As I said several times, I don't encourage #piracy. I've regularly purchased most of my #books from the Kindle store or other digital bookstores for years. As an author myself, I know how much we struggle to make any profit out of our hard work.
It's just that I think that, once purchased, it's my right as an owner to transfer the book to my computer, use a Calibre plugin to break whatever shitty encryption Amazon has decided to put on it this time, and transfer it in epub format to whatever device I want to use to read it.
I won't put it on BitTorrent. I won't profit from it. I won't share my epub with others. I just want the ability to read a book the way I like it, anywhere I like it. And, one day, as a good father, I'd like to pass my whole collection of books to my son, even if I'm gone, my Amazon account is gone, or Amazon is gone.

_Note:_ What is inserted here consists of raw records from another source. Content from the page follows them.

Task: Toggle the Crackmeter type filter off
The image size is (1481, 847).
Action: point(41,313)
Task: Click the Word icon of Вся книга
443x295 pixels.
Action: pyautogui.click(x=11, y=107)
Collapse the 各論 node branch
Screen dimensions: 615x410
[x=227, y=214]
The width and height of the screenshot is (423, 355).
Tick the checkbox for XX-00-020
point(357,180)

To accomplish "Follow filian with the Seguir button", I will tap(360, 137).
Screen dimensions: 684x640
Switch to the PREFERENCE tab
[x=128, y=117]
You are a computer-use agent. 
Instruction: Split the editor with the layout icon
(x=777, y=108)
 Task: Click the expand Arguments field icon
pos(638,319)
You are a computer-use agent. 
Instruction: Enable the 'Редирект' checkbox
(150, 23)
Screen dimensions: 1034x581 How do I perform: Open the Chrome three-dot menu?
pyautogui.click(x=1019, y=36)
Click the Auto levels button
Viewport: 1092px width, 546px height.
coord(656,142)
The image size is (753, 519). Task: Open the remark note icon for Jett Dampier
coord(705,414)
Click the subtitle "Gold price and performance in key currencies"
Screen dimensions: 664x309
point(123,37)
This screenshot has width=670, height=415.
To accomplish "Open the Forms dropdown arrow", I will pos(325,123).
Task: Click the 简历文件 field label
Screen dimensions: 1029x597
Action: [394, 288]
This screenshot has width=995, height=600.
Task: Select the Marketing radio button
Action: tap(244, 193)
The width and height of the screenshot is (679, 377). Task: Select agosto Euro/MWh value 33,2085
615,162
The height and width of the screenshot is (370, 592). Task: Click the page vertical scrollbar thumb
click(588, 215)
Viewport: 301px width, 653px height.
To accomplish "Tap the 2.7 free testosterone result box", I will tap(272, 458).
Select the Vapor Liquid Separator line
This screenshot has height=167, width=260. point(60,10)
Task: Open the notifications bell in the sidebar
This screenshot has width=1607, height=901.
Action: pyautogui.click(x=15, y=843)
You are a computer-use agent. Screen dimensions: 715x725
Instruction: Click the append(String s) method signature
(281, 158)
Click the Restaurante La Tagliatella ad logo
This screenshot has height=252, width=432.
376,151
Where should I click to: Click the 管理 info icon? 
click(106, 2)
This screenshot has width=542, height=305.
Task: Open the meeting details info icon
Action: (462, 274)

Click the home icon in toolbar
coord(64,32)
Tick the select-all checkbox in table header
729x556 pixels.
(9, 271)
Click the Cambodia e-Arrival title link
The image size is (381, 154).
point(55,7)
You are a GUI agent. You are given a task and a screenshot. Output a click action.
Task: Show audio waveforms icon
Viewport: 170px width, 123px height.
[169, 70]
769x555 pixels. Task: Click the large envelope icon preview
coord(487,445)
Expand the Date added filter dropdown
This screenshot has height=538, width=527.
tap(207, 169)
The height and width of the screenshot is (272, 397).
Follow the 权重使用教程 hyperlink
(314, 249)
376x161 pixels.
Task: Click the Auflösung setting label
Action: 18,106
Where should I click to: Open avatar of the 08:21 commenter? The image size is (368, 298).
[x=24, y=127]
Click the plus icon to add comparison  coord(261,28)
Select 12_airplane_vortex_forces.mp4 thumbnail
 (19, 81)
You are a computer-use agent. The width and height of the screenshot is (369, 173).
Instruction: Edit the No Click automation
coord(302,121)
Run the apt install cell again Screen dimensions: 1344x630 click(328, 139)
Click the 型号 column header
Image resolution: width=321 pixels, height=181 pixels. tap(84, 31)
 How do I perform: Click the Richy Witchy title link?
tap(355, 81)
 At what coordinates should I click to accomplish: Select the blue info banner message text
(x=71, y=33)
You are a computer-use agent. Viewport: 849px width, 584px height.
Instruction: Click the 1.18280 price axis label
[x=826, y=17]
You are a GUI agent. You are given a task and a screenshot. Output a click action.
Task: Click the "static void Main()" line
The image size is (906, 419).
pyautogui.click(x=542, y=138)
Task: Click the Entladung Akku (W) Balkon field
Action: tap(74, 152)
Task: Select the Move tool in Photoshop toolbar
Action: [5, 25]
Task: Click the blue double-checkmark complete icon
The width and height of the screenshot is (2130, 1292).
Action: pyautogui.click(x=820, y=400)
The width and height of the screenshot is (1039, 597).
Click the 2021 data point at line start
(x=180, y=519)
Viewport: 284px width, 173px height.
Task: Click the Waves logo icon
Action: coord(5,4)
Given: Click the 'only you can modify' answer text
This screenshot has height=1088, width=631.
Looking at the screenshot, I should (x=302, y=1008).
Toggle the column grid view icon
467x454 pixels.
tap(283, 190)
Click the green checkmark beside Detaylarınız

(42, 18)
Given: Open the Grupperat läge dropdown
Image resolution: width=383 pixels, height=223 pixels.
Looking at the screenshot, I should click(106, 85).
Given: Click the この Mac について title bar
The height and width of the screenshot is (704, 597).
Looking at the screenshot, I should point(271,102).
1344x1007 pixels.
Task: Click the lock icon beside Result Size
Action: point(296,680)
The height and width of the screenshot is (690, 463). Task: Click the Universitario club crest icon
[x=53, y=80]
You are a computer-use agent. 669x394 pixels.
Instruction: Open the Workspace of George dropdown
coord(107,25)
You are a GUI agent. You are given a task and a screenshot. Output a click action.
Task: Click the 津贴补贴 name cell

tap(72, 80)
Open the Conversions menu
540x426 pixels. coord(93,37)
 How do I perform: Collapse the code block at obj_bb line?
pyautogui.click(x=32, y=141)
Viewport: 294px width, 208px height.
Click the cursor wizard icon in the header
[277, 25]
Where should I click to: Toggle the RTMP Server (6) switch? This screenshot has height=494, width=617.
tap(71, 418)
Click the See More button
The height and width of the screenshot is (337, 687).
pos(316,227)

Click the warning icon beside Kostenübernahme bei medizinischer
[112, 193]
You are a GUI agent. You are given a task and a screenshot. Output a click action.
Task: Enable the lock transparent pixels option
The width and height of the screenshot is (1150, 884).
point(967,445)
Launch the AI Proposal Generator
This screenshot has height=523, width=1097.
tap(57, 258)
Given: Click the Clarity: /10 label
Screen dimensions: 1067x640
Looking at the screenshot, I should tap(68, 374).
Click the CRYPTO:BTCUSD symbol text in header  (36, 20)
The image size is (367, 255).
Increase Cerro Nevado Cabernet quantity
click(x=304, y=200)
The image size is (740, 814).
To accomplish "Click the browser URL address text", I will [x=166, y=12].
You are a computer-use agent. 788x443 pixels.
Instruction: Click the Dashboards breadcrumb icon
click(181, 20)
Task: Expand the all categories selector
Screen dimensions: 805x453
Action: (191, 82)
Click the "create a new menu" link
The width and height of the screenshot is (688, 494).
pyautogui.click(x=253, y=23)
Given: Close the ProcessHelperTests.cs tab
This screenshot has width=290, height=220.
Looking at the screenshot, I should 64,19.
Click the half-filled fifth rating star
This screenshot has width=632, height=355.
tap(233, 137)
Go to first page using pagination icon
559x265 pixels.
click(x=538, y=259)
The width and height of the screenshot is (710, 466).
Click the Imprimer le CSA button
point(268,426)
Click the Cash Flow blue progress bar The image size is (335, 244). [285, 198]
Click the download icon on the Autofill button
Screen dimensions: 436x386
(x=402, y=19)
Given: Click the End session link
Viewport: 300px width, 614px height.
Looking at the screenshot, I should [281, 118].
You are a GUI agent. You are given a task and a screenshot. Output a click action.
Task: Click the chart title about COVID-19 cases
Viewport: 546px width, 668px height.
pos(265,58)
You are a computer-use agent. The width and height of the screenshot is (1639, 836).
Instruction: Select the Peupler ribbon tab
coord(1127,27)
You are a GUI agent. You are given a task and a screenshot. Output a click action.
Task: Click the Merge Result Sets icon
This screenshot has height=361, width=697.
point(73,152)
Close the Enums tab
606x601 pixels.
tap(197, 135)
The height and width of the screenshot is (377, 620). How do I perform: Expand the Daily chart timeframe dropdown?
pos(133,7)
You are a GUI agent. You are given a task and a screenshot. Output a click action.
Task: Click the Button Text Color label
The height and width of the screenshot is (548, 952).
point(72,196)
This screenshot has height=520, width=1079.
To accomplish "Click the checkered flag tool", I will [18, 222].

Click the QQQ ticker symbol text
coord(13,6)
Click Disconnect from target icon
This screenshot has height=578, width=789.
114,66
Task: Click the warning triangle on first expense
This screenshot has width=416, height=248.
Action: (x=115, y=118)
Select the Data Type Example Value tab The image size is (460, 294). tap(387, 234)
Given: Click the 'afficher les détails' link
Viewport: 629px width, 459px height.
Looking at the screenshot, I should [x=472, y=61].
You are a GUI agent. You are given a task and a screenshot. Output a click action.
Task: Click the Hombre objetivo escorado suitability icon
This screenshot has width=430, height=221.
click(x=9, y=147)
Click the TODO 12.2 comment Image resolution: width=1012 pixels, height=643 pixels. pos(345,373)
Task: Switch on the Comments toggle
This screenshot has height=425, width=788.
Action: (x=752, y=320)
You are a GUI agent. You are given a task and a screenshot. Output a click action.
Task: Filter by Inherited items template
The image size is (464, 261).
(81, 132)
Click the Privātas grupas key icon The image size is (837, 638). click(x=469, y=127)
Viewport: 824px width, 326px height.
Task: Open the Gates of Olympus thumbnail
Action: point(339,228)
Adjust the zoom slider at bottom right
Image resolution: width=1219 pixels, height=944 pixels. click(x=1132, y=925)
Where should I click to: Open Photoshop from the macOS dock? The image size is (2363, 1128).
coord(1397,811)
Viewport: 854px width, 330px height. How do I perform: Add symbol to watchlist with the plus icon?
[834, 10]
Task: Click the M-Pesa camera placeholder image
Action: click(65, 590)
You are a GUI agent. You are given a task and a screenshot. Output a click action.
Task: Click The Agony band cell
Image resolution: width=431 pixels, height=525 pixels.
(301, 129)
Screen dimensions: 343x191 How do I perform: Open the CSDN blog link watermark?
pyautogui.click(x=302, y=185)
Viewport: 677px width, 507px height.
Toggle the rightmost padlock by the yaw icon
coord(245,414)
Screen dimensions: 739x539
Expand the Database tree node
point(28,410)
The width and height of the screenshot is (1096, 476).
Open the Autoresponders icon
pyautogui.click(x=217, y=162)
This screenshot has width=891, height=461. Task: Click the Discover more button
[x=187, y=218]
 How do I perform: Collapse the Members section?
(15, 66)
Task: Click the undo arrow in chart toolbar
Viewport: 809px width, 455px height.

Anything that comes in the way between me and this goal will only get a response from me: piracy.
So far I've managed to be a good citizen and still buy books from Amazon, since it was still possible for me to break the .azw3 DRM encryption layer through Calibre if I had the serial ID of a registered Kindle device.
With the latest changes to the Amazon's DRM layer, this is apparently no longer possible.
Sure, I can invest more time trying to find ways to break the new DRM, but this is not how I want to spend my time anymore. I've already played this cat-and-mouse game with Amazon's DRM three times, as they kept making it harder to break the DRM, and now I'm quite tired of it.
Digitizing book was never supposed to be about a single company owning everything on their servers, locking-in authors and throwing at them only a few breadcrumbs of their profits, and selling people licenses to read stuff from their servers, only using the hardware and software that they consider appropriate, and only using the account that made the initial purchase, without even devising a way to pass books to the next generations.
Until this changes, I will keep pirating and support those who put the effort to run the infrastructure. If you want an alternative, fairer market model, and you care about our knowledge being passed on even if these companies are gone one day, then you first have to fight the oligopoly that holds our collective knowledge behind ransom.